• What is required:
Search the material below for the string "computer" and copy each line where it appears.

• Provided information:
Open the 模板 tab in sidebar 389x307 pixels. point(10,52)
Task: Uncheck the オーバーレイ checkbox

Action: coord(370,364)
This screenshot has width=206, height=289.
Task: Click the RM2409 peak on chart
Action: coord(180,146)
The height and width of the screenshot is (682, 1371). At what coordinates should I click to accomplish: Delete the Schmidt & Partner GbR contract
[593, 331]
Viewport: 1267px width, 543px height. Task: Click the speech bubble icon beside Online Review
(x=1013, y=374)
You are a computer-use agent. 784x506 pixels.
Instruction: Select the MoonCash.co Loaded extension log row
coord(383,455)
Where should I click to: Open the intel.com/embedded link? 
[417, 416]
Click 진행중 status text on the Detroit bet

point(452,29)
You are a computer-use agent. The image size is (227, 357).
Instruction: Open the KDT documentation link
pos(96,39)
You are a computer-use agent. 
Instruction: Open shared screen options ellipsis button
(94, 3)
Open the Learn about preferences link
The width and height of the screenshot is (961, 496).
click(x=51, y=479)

--

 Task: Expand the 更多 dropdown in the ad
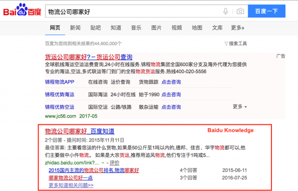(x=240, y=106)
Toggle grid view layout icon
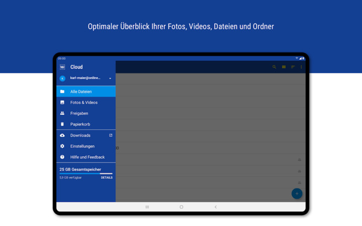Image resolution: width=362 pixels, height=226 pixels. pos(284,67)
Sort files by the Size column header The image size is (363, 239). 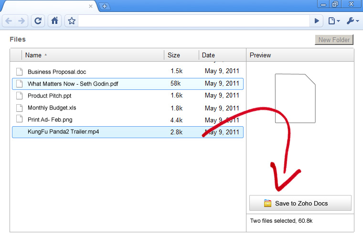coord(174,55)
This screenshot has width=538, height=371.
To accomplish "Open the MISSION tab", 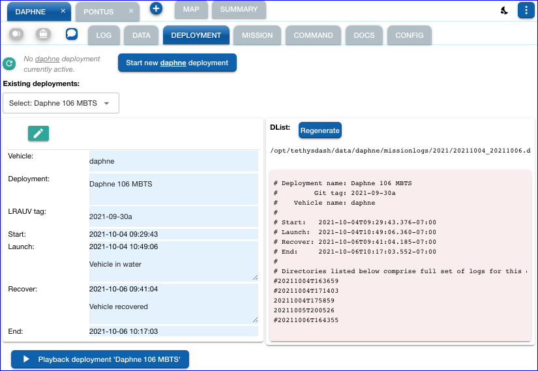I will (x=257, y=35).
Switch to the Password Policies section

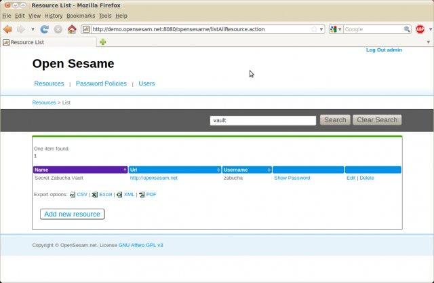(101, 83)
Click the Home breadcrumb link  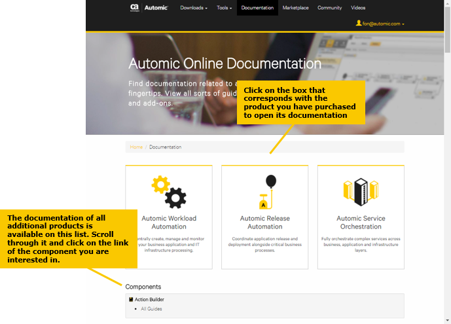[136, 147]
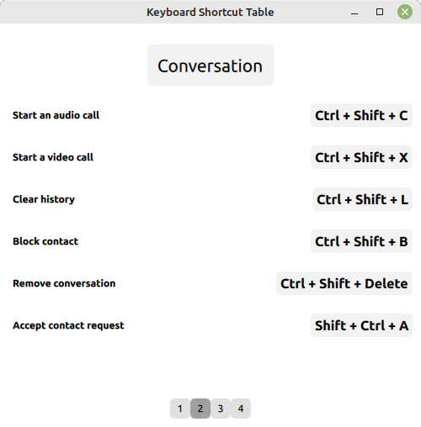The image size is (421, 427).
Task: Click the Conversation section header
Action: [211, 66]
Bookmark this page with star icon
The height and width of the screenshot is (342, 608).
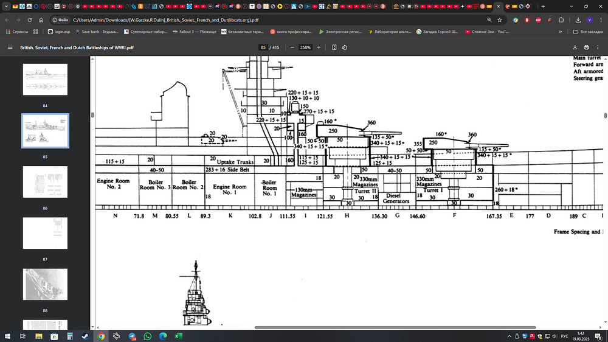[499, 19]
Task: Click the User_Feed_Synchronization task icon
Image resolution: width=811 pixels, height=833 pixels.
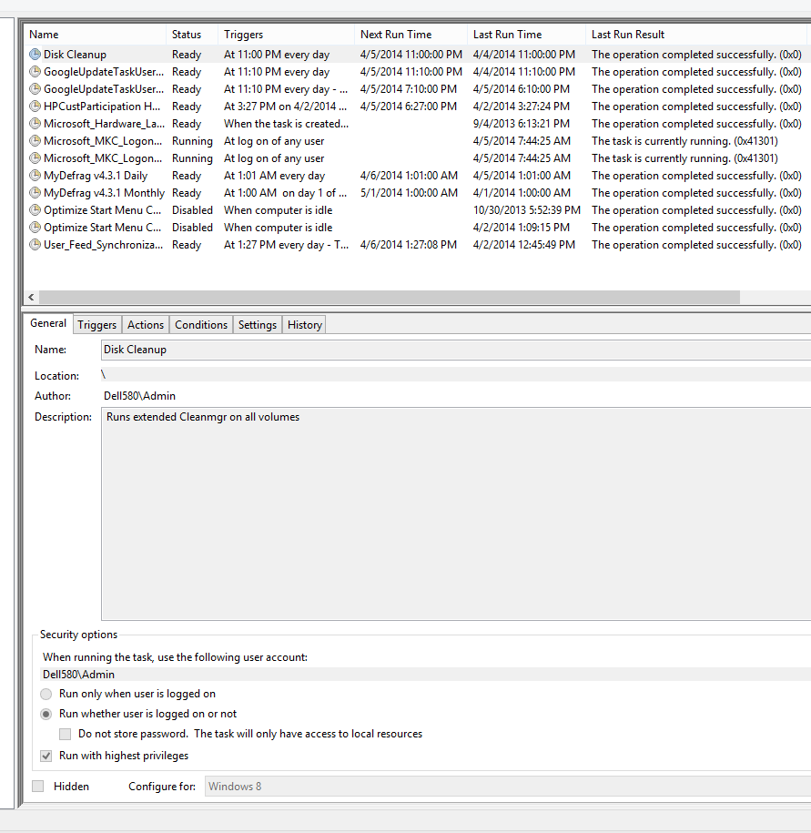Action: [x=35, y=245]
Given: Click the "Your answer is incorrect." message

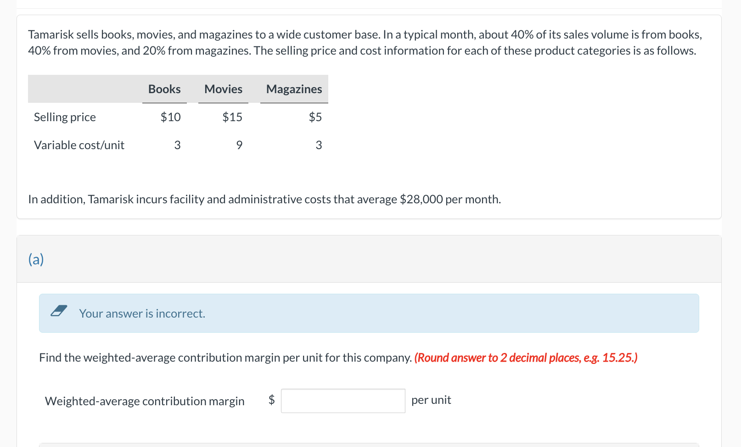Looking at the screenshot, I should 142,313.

• Expected answer:
You are a computer-use agent. 784x506 pixels.
You are a computer-use agent. The image size is (227, 357).
You are a computer-use agent. 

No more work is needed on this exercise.